▶ [TASK BRIEF]:
Repeat the entries below exactly, missing none.

SUPPLIED INFORMATION Block Start

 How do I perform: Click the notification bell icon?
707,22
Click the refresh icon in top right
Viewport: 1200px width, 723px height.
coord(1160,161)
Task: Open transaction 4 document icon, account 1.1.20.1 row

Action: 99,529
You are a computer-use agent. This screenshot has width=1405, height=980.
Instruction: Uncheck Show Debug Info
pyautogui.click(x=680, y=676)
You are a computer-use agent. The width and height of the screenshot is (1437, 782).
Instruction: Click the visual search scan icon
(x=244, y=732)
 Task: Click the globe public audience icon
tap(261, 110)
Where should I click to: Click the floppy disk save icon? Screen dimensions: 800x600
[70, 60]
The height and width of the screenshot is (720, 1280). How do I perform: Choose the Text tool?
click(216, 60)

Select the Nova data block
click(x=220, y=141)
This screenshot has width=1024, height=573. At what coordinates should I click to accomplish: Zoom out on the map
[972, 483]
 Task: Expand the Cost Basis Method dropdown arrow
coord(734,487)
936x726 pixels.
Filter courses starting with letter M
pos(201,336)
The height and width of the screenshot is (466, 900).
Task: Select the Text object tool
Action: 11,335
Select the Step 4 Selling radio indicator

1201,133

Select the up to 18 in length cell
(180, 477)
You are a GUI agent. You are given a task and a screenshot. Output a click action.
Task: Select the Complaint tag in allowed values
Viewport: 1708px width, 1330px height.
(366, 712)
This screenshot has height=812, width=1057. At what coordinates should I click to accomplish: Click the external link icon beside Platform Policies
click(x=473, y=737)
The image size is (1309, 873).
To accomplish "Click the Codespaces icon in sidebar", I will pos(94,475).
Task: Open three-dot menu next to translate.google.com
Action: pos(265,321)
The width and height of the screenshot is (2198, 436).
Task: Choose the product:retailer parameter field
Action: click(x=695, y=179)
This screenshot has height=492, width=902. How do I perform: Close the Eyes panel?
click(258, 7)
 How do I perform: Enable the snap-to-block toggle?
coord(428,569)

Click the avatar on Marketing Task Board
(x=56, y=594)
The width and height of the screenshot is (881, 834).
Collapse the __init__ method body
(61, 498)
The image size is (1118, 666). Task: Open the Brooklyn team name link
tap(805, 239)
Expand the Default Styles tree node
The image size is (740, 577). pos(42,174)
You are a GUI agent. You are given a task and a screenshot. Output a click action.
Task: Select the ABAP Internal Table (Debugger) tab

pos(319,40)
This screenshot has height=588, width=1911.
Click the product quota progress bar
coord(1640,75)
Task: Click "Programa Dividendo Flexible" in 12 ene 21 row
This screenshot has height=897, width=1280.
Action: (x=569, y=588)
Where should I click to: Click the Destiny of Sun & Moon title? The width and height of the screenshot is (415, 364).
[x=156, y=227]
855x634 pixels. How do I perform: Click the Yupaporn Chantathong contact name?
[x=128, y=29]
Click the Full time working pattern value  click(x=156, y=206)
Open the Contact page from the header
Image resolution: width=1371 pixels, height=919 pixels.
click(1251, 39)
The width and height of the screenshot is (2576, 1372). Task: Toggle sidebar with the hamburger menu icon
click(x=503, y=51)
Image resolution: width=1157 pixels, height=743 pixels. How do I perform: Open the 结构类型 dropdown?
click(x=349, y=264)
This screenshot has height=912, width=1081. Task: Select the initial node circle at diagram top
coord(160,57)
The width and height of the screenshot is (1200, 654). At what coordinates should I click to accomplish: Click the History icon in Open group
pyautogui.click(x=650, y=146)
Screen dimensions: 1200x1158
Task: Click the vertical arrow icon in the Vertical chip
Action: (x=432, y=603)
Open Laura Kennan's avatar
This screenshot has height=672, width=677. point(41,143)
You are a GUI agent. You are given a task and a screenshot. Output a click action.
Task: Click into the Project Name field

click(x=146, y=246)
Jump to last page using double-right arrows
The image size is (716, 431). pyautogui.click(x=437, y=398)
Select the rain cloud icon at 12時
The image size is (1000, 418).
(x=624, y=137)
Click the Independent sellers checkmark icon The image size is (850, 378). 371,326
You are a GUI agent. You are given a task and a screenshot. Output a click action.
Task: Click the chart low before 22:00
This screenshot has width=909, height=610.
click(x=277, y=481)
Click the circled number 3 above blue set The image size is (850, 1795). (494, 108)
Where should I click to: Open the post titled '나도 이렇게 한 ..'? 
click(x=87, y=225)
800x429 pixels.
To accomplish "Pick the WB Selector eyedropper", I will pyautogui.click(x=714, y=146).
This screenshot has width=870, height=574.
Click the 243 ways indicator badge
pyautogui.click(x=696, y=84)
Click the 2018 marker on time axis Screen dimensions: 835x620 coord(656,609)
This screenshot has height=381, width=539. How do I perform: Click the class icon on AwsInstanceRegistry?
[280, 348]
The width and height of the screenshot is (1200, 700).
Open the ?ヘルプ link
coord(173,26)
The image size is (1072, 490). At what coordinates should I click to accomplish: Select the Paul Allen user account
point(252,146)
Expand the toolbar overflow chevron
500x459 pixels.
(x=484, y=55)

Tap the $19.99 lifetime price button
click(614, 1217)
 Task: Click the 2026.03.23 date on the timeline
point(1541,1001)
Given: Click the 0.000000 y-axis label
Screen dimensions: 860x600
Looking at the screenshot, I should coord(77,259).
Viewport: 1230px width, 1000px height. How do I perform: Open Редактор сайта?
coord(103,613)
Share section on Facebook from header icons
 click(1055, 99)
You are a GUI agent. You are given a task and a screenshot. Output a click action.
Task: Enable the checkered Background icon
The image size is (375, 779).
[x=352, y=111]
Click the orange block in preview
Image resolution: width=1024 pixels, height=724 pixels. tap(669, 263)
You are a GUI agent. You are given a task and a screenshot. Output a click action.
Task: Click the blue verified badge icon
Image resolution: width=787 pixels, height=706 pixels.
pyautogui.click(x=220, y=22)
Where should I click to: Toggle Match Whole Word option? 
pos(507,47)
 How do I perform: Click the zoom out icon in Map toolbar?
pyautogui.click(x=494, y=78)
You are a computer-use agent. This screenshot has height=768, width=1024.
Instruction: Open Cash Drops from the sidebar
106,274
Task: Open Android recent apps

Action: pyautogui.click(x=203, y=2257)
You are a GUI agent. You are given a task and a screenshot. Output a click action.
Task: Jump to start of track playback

SUPPLIED INFORMATION Block End

▶ [SOLVED PROBLEM]:
 How do I perform: Click the notification bell icon?
707,22
Click the refresh icon in top right
Viewport: 1200px width, 723px height.
coord(1160,161)
Task: Open transaction 4 document icon, account 1.1.20.1 row

Action: 99,529
You are a computer-use agent. This screenshot has width=1405, height=980.
Instruction: Uncheck Show Debug Info
pyautogui.click(x=680, y=676)
You are a computer-use agent. The width and height of the screenshot is (1437, 782).
Instruction: Click the visual search scan icon
(x=244, y=732)
 Task: Click the globe public audience icon
tap(261, 110)
Where should I click to: Click the floppy disk save icon? Screen dimensions: 800x600
[70, 60]
The height and width of the screenshot is (720, 1280). How do I perform: Choose the Text tool?
click(216, 60)

Select the Nova data block
click(x=220, y=141)
This screenshot has width=1024, height=573. At what coordinates should I click to accomplish: Zoom out on the map
[972, 483]
 Task: Expand the Cost Basis Method dropdown arrow
coord(734,487)
936x726 pixels.
Filter courses starting with letter M
pos(201,336)
The height and width of the screenshot is (466, 900).
Task: Select the Text object tool
Action: 11,335
Select the Step 4 Selling radio indicator

1201,133

Select the up to 18 in length cell
(180, 477)
You are a GUI agent. You are given a task and a screenshot. Output a click action.
Task: Select the Complaint tag in allowed values
Viewport: 1708px width, 1330px height.
(366, 712)
This screenshot has height=812, width=1057. At what coordinates should I click to accomplish: Click the external link icon beside Platform Policies
click(x=473, y=737)
The image size is (1309, 873).
To accomplish "Click the Codespaces icon in sidebar", I will pos(94,475).
Task: Open three-dot menu next to translate.google.com
Action: pos(265,321)
The width and height of the screenshot is (2198, 436).
Task: Choose the product:retailer parameter field
Action: click(x=695, y=179)
This screenshot has height=492, width=902. How do I perform: Close the Eyes panel?
click(258, 7)
 How do I perform: Enable the snap-to-block toggle?
coord(428,569)

Click the avatar on Marketing Task Board
(x=56, y=594)
The width and height of the screenshot is (881, 834).
Collapse the __init__ method body
(61, 498)
The image size is (1118, 666). Task: Open the Brooklyn team name link
tap(805, 239)
Expand the Default Styles tree node
The image size is (740, 577). pos(42,174)
You are a GUI agent. You are given a task and a screenshot. Output a click action.
Task: Select the ABAP Internal Table (Debugger) tab

pos(319,40)
This screenshot has height=588, width=1911.
Click the product quota progress bar
coord(1640,75)
Task: Click "Programa Dividendo Flexible" in 12 ene 21 row
This screenshot has height=897, width=1280.
Action: (x=569, y=588)
Where should I click to: Click the Destiny of Sun & Moon title? The width and height of the screenshot is (415, 364).
[x=156, y=227]
855x634 pixels. How do I perform: Click the Yupaporn Chantathong contact name?
[x=128, y=29]
Click the Full time working pattern value  click(x=156, y=206)
Open the Contact page from the header
Image resolution: width=1371 pixels, height=919 pixels.
click(1251, 39)
The width and height of the screenshot is (2576, 1372). Task: Toggle sidebar with the hamburger menu icon
click(x=503, y=51)
Image resolution: width=1157 pixels, height=743 pixels. How do I perform: Open the 结构类型 dropdown?
click(x=349, y=264)
This screenshot has height=912, width=1081. Task: Select the initial node circle at diagram top
coord(160,57)
The width and height of the screenshot is (1200, 654). At what coordinates should I click to accomplish: Click the History icon in Open group
pyautogui.click(x=650, y=146)
Screen dimensions: 1200x1158
Task: Click the vertical arrow icon in the Vertical chip
Action: (x=432, y=603)
Open Laura Kennan's avatar
This screenshot has height=672, width=677. point(41,143)
You are a GUI agent. You are given a task and a screenshot. Output a click action.
Task: Click into the Project Name field

click(x=146, y=246)
Jump to last page using double-right arrows
The image size is (716, 431). pyautogui.click(x=437, y=398)
Select the rain cloud icon at 12時
The image size is (1000, 418).
(x=624, y=137)
Click the Independent sellers checkmark icon The image size is (850, 378). 371,326
You are a GUI agent. You are given a task and a screenshot. Output a click action.
Task: Click the chart low before 22:00
This screenshot has width=909, height=610.
click(x=277, y=481)
Click the circled number 3 above blue set The image size is (850, 1795). (494, 108)
Where should I click to: Open the post titled '나도 이렇게 한 ..'? 
click(x=87, y=225)
800x429 pixels.
To accomplish "Pick the WB Selector eyedropper", I will pyautogui.click(x=714, y=146).
This screenshot has width=870, height=574.
Click the 243 ways indicator badge
pyautogui.click(x=696, y=84)
Click the 2018 marker on time axis Screen dimensions: 835x620 coord(656,609)
This screenshot has height=381, width=539. How do I perform: Click the class icon on AwsInstanceRegistry?
[280, 348]
The width and height of the screenshot is (1200, 700).
Open the ?ヘルプ link
coord(173,26)
The image size is (1072, 490). At what coordinates should I click to accomplish: Select the Paul Allen user account
point(252,146)
Expand the toolbar overflow chevron
500x459 pixels.
(x=484, y=55)

Tap the $19.99 lifetime price button
click(614, 1217)
 Task: Click the 2026.03.23 date on the timeline
point(1541,1001)
Given: Click the 0.000000 y-axis label
Screen dimensions: 860x600
Looking at the screenshot, I should coord(77,259).
Viewport: 1230px width, 1000px height. How do I perform: Open Редактор сайта?
coord(103,613)
Share section on Facebook from header icons
 click(1055, 99)
You are a GUI agent. You are given a task and a screenshot. Output a click action.
Task: Enable the checkered Background icon
The image size is (375, 779).
[x=352, y=111]
Click the orange block in preview
Image resolution: width=1024 pixels, height=724 pixels. tap(669, 263)
You are a GUI agent. You are given a task and a screenshot. Output a click action.
Task: Click the blue verified badge icon
Image resolution: width=787 pixels, height=706 pixels.
pyautogui.click(x=220, y=22)
Where should I click to: Toggle Match Whole Word option? 
pos(507,47)
 How do I perform: Click the zoom out icon in Map toolbar?
pyautogui.click(x=494, y=78)
You are a computer-use agent. This screenshot has height=768, width=1024.
Instruction: Open Cash Drops from the sidebar
106,274
Task: Open Android recent apps

Action: pyautogui.click(x=203, y=2257)
You are a GUI agent. You are given a task and a screenshot. Output a click action.
Task: Jump to start of track playback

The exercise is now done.